'''

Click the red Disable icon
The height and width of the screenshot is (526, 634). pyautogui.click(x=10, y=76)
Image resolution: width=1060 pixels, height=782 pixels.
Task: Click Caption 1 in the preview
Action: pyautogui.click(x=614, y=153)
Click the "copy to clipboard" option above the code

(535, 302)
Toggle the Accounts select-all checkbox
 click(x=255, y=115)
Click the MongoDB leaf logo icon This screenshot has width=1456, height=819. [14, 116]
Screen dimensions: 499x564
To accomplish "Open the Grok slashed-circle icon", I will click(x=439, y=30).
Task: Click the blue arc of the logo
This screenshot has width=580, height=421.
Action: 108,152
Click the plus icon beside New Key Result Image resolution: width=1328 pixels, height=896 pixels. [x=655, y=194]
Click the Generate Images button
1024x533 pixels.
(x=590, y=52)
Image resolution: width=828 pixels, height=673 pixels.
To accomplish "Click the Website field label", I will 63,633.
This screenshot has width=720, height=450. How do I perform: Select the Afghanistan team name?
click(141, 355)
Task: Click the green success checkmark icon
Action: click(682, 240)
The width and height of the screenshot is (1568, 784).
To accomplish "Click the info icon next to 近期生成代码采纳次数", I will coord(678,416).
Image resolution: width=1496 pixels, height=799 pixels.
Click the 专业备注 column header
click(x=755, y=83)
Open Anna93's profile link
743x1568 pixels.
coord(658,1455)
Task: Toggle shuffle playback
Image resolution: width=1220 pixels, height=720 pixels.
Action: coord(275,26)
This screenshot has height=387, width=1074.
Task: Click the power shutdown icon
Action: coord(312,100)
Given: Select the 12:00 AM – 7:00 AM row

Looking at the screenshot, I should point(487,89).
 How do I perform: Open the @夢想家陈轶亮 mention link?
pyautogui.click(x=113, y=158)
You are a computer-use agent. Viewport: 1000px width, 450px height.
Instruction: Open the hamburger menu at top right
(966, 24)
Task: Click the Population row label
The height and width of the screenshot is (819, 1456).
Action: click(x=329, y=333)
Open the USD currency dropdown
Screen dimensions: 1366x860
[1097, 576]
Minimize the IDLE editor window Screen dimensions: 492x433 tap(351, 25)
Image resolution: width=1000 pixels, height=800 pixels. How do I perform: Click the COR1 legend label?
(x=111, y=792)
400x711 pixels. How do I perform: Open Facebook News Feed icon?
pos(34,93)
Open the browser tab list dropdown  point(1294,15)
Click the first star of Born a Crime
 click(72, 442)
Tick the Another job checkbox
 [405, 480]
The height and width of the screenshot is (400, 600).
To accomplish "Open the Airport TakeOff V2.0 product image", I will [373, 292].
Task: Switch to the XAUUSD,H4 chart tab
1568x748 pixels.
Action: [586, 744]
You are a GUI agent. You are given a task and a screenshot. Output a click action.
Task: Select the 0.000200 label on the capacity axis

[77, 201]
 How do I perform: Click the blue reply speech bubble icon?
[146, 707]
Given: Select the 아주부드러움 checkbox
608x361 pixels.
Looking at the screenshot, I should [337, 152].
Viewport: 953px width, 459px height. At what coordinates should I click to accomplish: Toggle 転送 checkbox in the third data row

'''

BRIEF =
Collect each line of the entries that has the word "agent", copying it in full.

THE ANSWER =
You are a computer-use agent. Viewport: 1000px width, 450px height.
You are a GUI agent. You are given a task and a screenshot. Output a click action.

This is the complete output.